Kirkus Reviews called it “electrifying” and “an international political thriller that successfully weaves together multiple storylines.”
Final Table follows Kyler Dawson, a broke former poker champion, who desperately needs to gain entry into a controversial but potentially very lucrative international poker tournament. The host nation faces widespread condemnation for the recent murder of a prominent female US journalist, and a pending presidential executive order threatens to prohibit him and others from participating.
His potential success relies heavily on the experience and decisions of Maggie Raster, a political consultant in the midst of her own personal and professional crisis, who he approaches for assistance. Facing her own adversity and reluctance, she must decide whether to agree to help – in return for a portion of the potential $20 million prize.
Schorr says that the tragic dichotomy of the North Korean casino, where a brutal, restrictive regime opens up gambling activities for foreigners, was part of the inspiration for the highly divisive international poker tournament in Final Table. For many across the world, the tournament is rightfully a subject of intense condemnation and boycotts, but for Kyler and others, it may be a last hope to overcome hardships and life challenges – some self-inflicted, others the result of cruel, vindictive acts of former friends.
From a sleepy neighborhood home game, to the WSOP, to a third-world dictator’s contentious propaganda poker tournament, the novel covers a myriad of events across the globe with compelling, unexpected plot twists, original characters, and engaging, entertaining poker hand analysis.

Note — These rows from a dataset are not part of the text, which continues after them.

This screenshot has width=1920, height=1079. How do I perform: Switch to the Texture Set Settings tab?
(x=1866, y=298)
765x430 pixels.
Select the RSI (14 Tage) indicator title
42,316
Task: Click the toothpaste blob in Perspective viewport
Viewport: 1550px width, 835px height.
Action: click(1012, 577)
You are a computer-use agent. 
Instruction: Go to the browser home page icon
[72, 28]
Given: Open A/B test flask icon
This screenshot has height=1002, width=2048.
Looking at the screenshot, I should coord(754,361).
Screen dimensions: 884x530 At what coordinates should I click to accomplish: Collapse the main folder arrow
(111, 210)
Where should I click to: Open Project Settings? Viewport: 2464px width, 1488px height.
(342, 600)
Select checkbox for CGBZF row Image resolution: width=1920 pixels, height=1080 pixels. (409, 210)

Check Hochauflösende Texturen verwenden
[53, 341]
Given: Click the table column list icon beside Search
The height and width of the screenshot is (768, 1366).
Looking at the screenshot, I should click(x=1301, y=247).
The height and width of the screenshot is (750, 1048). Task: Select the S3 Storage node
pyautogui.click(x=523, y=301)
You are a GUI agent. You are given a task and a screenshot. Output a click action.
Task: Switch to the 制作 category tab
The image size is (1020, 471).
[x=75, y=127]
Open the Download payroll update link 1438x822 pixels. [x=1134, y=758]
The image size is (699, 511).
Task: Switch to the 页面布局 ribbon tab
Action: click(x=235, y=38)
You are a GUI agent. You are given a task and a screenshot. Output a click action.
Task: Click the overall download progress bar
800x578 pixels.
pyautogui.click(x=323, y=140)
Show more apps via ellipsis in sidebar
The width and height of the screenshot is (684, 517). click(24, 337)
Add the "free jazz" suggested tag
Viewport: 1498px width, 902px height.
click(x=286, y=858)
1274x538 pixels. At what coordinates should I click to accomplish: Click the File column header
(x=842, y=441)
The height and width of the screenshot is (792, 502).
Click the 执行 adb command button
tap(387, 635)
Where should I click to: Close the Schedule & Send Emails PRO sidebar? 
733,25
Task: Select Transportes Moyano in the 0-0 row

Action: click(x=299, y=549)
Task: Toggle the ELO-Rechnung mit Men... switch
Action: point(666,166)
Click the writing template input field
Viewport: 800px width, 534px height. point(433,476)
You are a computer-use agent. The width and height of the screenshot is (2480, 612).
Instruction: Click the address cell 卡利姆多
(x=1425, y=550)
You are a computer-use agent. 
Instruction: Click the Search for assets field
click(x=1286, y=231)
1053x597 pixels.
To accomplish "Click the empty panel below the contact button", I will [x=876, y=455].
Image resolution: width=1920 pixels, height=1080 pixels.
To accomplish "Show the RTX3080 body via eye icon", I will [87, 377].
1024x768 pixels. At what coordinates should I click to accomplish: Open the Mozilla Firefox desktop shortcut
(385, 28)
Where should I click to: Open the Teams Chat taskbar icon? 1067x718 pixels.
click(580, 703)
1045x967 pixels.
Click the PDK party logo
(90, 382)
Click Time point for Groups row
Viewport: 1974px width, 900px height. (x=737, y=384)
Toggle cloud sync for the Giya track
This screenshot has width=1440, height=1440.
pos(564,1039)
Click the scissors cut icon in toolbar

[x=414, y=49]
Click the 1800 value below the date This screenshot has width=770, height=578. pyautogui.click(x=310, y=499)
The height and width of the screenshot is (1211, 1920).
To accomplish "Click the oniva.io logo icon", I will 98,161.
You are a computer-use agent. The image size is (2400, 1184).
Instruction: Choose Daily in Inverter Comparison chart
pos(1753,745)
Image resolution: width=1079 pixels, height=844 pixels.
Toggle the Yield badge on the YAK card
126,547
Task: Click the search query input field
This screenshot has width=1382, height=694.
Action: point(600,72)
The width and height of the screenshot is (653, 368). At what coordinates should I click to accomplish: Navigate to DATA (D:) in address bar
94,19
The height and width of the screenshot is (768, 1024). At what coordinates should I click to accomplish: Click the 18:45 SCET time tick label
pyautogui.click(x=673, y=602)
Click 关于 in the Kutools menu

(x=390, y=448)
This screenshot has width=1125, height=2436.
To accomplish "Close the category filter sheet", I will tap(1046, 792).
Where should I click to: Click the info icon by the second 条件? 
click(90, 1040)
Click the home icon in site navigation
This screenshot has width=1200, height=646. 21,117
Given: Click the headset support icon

Setting an international political thriller in the world of tournament poker might seem like an unusual combination, but Schorr says, “To me, they’re a perfect fit. Both involve huge decisions that must be made under extreme stress with incomplete information. And the costs of mistakes in both politics and poker, in the novel and in real life, are often disastrous.”
As for his own poker talent, Schorr describes himself as a good player who greatly enjoys the game and all the camaraderie and excitement it has brought him over the years, but definitely not someone with the skills to turn pro anytime soon.
“For years, I hoped to one day appear in Card Player because of my poker success, but over time it became clear that I lacked the ability to make that a reality, so my backup plan became to write a novel about poker instead.”
When asked what other poker dream he hopes to realize, Schorr says, “I’ve played in a lot of intriguing environments but I’ve actually never entered the WSOP main event. That’s a goal that I need to fulfill. I’m so happy to see the WSOP returning to live play, and I hope to make it there in November. And if I see Phil Helmuth at my table, he better not take too long with his decisions, or else I’m definitely calling the clock.”